The name of the corporation is “UMB Financial Corporation.”

ARTICLE II

The address of the corporation’s registered office in the State of Missouri is: 1010 Grand Avenue, Kansas City, Missouri, and the name of its registered agent at such address is: John C. Pauls

ARTICLE III

The aggregate number of shares which the corporation shall have the authority to issue is eighty-one million (81,000,000). Eighty million (80,000,000) of such shares shall be common stock with a par value of one dollar ($1.00) per share, and such common stock shall have no preferences, qualifications, limitations, restrictions or special relative or convertible rights. The remaining one million (1,000,000) shares shall be preferred stock with a par value of one cent ($0.01) per share.

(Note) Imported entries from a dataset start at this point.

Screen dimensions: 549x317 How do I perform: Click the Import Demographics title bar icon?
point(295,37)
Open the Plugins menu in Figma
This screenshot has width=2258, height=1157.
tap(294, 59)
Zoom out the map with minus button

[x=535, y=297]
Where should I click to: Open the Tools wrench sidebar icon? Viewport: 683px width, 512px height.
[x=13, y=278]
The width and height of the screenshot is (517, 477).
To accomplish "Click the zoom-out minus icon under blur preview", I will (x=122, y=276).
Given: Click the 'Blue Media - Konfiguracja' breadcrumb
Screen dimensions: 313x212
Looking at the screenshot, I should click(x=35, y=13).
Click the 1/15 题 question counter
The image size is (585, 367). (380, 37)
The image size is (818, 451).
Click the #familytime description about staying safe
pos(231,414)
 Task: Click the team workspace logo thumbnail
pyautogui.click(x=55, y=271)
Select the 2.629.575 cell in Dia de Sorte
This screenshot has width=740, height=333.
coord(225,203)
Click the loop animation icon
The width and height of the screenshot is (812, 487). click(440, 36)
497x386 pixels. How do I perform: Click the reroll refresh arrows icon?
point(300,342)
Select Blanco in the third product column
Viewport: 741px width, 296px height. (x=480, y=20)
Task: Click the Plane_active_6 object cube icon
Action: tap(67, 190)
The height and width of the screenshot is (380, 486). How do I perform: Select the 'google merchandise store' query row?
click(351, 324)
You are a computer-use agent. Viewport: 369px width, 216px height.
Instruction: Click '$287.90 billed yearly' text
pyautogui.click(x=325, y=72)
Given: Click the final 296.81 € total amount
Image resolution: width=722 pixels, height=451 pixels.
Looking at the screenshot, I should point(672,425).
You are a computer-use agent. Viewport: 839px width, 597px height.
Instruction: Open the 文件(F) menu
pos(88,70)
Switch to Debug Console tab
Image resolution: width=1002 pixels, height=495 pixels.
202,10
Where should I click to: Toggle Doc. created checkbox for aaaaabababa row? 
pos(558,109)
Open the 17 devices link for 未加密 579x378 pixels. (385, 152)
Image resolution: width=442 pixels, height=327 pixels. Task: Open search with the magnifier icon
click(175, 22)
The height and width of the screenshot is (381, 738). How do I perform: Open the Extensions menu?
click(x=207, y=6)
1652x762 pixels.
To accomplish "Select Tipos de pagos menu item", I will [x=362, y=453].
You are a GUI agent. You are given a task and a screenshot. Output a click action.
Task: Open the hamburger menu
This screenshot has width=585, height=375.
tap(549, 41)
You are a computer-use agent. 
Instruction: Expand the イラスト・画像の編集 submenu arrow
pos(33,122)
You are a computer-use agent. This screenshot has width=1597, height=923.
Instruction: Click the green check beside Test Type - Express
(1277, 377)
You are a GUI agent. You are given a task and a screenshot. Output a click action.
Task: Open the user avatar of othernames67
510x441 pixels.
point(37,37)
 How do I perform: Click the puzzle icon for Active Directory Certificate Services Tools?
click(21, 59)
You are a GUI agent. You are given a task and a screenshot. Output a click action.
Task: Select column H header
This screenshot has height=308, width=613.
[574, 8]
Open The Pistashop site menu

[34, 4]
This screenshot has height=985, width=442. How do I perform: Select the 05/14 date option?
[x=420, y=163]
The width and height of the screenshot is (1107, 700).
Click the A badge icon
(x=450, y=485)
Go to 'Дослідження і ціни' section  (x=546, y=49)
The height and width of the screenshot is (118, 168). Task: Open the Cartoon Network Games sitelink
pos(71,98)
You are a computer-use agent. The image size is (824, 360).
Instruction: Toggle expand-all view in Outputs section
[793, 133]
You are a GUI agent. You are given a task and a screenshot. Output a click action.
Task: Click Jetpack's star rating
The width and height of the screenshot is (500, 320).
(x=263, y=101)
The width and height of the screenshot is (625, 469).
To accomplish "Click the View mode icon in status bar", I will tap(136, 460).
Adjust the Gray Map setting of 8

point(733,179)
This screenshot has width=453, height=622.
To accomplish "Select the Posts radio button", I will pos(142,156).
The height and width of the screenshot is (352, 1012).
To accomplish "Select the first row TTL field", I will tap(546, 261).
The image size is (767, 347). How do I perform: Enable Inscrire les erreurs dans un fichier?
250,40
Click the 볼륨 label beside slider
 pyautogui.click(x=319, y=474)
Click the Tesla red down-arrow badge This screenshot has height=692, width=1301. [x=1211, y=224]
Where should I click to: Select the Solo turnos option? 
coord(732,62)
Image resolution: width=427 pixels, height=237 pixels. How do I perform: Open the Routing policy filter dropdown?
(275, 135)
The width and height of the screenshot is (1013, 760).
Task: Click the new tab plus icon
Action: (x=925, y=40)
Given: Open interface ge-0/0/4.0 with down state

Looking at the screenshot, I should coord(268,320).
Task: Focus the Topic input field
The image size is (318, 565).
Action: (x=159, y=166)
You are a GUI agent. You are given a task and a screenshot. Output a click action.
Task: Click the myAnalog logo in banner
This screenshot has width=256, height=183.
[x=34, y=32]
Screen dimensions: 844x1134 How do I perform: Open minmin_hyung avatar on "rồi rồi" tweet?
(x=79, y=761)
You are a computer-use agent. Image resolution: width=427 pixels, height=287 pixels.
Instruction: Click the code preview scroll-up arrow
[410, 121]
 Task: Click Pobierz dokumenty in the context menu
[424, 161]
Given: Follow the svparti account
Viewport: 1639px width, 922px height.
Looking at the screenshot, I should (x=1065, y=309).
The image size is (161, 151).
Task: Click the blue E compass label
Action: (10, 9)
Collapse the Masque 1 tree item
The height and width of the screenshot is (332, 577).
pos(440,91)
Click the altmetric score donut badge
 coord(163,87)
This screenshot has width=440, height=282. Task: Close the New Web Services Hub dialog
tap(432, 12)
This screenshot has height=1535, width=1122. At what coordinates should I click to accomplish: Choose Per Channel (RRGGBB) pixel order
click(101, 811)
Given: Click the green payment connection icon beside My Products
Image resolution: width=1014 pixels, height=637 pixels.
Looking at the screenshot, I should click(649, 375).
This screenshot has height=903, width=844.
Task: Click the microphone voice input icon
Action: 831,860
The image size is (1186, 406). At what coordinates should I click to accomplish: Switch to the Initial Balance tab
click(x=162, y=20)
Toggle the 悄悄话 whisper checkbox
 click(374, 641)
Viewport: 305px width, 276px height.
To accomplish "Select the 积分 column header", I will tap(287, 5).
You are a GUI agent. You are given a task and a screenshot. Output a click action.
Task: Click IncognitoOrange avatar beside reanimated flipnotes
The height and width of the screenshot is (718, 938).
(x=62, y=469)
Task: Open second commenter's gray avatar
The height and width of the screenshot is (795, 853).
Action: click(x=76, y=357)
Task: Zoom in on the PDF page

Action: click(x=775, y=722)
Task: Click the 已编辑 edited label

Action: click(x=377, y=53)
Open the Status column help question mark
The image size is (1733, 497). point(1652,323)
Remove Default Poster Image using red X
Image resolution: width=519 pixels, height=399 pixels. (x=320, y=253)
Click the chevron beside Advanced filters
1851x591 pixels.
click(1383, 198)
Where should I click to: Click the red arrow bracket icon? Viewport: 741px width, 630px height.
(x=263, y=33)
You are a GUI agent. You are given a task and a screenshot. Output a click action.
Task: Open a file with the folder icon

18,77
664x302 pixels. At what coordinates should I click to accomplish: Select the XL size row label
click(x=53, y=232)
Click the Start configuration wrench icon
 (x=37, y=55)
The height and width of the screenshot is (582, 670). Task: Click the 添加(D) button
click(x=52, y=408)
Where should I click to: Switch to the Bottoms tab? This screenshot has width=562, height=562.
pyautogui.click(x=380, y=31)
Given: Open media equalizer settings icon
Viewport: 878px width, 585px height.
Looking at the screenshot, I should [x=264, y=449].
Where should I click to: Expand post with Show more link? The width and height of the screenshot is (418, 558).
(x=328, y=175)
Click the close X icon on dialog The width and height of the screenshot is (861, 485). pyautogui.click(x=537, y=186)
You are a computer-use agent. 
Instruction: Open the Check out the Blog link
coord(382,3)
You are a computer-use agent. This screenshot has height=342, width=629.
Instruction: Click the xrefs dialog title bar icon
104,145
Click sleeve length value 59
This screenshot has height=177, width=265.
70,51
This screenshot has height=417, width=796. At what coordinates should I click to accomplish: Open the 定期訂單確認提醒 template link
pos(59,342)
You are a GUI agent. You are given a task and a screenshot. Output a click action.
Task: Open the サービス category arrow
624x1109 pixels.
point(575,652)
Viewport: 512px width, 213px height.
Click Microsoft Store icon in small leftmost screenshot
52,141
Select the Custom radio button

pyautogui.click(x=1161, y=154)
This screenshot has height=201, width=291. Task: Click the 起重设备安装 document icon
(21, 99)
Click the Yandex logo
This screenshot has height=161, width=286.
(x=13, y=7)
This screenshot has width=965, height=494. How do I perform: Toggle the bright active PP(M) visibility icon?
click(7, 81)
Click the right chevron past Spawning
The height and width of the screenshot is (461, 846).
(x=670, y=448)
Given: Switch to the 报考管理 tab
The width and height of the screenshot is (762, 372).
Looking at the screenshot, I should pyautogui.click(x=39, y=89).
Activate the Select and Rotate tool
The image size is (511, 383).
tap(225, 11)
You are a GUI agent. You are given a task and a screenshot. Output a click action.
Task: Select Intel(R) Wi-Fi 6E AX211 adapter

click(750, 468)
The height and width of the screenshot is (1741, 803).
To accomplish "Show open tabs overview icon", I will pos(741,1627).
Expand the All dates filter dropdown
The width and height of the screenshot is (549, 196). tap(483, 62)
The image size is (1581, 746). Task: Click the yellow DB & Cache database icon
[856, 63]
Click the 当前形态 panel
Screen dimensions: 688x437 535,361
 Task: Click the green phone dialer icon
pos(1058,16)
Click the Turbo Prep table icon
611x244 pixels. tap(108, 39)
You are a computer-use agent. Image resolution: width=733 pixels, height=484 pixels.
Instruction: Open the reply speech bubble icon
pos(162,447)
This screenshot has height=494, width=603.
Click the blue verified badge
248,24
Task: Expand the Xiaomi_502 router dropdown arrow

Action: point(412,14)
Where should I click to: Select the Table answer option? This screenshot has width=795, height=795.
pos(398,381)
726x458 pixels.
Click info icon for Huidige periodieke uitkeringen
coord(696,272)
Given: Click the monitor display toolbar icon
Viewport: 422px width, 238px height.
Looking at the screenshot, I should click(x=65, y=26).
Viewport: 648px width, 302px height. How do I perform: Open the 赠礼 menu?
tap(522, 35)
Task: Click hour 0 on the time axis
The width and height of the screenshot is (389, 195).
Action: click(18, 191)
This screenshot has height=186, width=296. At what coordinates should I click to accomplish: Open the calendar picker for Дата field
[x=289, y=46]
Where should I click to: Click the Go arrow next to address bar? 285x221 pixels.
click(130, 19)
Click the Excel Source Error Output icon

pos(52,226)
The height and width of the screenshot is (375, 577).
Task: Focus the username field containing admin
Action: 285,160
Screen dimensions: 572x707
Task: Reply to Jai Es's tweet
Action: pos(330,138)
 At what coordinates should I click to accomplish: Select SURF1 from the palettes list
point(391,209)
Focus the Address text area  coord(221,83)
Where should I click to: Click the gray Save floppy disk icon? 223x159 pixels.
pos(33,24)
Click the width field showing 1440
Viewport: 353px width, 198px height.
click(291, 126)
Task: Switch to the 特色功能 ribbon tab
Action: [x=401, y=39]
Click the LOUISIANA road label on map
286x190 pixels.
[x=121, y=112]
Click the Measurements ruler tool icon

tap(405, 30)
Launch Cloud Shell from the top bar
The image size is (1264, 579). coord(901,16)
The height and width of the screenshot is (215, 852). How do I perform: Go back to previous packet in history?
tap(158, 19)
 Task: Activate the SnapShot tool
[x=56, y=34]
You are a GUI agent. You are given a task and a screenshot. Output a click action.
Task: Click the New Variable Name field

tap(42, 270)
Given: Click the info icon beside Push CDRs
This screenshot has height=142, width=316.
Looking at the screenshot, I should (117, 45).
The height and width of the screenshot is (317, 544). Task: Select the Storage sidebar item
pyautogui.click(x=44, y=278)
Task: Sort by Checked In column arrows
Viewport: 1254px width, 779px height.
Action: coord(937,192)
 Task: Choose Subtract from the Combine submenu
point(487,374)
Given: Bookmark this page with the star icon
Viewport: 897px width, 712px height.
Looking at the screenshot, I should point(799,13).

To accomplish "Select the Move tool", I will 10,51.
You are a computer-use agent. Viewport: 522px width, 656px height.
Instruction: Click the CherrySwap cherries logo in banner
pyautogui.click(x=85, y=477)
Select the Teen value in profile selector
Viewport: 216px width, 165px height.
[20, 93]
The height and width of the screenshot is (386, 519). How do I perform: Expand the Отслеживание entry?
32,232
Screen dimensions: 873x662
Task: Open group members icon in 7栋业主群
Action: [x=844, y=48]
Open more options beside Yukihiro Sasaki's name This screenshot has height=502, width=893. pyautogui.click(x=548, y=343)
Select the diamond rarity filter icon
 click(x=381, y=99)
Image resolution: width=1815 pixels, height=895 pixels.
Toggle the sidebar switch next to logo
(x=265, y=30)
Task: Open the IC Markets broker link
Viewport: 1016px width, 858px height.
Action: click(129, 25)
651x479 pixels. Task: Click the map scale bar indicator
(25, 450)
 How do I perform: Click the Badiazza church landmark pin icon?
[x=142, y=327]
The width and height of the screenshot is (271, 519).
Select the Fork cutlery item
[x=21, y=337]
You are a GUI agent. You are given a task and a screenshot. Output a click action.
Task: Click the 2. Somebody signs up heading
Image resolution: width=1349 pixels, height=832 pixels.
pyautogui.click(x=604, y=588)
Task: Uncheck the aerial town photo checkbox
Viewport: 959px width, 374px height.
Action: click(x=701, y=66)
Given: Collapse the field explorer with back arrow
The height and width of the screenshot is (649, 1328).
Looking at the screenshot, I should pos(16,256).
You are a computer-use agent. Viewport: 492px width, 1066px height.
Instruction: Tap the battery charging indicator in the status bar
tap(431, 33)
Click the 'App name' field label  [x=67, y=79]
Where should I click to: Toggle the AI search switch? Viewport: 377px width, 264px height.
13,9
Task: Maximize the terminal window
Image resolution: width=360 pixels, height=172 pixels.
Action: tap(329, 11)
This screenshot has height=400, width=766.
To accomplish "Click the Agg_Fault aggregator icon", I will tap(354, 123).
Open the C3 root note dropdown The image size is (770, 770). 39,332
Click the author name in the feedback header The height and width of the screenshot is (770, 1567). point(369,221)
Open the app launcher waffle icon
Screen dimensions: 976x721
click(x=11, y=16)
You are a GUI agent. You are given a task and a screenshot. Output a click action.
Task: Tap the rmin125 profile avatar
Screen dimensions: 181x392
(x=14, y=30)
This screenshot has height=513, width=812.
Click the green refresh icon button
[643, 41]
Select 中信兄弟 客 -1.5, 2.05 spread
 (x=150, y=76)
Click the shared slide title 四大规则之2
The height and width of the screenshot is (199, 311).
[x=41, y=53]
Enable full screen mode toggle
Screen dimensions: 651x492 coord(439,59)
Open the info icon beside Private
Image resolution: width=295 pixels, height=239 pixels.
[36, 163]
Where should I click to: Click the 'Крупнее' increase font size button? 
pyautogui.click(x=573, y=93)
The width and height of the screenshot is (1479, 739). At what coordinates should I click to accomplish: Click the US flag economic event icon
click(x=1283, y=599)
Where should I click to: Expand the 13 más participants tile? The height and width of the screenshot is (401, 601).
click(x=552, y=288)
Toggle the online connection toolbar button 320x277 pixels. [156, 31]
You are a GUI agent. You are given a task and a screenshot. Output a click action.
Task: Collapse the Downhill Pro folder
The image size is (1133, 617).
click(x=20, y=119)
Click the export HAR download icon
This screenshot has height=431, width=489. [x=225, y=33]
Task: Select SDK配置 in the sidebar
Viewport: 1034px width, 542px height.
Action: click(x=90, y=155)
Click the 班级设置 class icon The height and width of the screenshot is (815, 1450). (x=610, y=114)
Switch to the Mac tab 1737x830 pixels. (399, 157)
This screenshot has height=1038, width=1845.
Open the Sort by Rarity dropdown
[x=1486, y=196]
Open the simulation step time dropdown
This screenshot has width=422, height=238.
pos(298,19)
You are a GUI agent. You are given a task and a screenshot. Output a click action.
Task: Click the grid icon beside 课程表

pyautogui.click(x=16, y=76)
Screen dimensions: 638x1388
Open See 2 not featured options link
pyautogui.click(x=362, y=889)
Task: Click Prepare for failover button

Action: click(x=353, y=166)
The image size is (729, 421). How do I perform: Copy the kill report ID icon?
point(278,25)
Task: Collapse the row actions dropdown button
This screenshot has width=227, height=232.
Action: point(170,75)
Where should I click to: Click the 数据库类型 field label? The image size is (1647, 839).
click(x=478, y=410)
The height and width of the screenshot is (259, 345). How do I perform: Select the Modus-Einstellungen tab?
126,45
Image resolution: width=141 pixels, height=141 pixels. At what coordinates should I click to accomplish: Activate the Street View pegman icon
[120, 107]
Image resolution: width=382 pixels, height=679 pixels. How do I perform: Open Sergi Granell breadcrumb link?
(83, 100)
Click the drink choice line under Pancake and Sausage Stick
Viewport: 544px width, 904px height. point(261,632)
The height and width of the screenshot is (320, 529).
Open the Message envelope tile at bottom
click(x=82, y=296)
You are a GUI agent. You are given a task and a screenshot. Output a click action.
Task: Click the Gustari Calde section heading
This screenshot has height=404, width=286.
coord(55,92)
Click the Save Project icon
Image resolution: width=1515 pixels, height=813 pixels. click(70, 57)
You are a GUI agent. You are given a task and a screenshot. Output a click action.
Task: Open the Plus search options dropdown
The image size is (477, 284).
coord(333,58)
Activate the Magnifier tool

The Board of Directors is authorized, subject to limitations prescribed by law and the provisions of this Article III, to provide for the issuance of the shares of preferred stock in series, and by compliance with the applicable law of Missouri, to establish from time to time the number of shares to be included in each such series, and to fix the designations, powers, preferences and rights of the shares of each such series and the qualifications, limitations or restrictions thereof. The authority of the Board of Directors with respect to each series shall include, but not be limited to, determination of the following:

 

(a) The number of shares to constitute such series (which number may at any time, or from time to time, be increased or decreased by the Board of Directors, notwithstanding that shares of the series may be outstanding at the time of such increase or decrease, unless the Board of Directors shall have otherwise provided in creating such series) and the distinctive designation thereof;


(b) The dividend rate on the shares of such series, whether or not dividends on the shares of such series shall be cumulative, and the date or dates, if any, from which dividends thereon shall be cumulative;

 

(c) Whether or not the shares of such series shall be redeemable, and, if redeemable, the date or dates upon or after which they shall be redeemable, the amount per share payable thereon in the case of the redemption (which amount shall be, in the case of each share, not less than its preference upon involuntary liquidation, plus an amount equal to all dividends thereon accrued and unpaid, whether or not earned or declared and which amount may vary at different redemption dates or otherwise as permitted by law) and whether such series may be redeemed for cash, property or rights, including securities of the corporation or another corporation;

 

(d) The right, if any, of holders of such series to convert the same into, or exchange the same for, common stock or other securities, and the terms and conditions of such conversion or exchange, as well as any provisions for adjustment of the conversion rate in such events as the Board of Directors shall determine;

 

(e) Whether the holders of shares of such series shall have voting power, in addition to the voting powers provided by law, and if such additional voting power is established, to fix the extent thereof;

 

(f) Whether such series shall have a sinking fund for the redemption or repurchase of shares of that series, and, if so, the terms and amount of such sinking fund;

 

(g) The rights of the shares of such series in the event of voluntary or involuntary liquidation, dissolution or winding up of the corporation, and the relative rights of priority, if any, of payment of shares of that series; and

 

(h) Any other rights and privileges and any qualifications, limitations or restrictions of such rights and privileges of such series; provided, however, that the designations, powers, preferences and rights, and the qualifications, limitations or restrictions thereof, so fixed by the Board of Directors shall not conflict with these Articles of Incorporation or with the resolution or resolutions adopted by the Board of Directors, as hereinabove provided, providing for the issue of any series of preferred stock for which there are then shares outstanding.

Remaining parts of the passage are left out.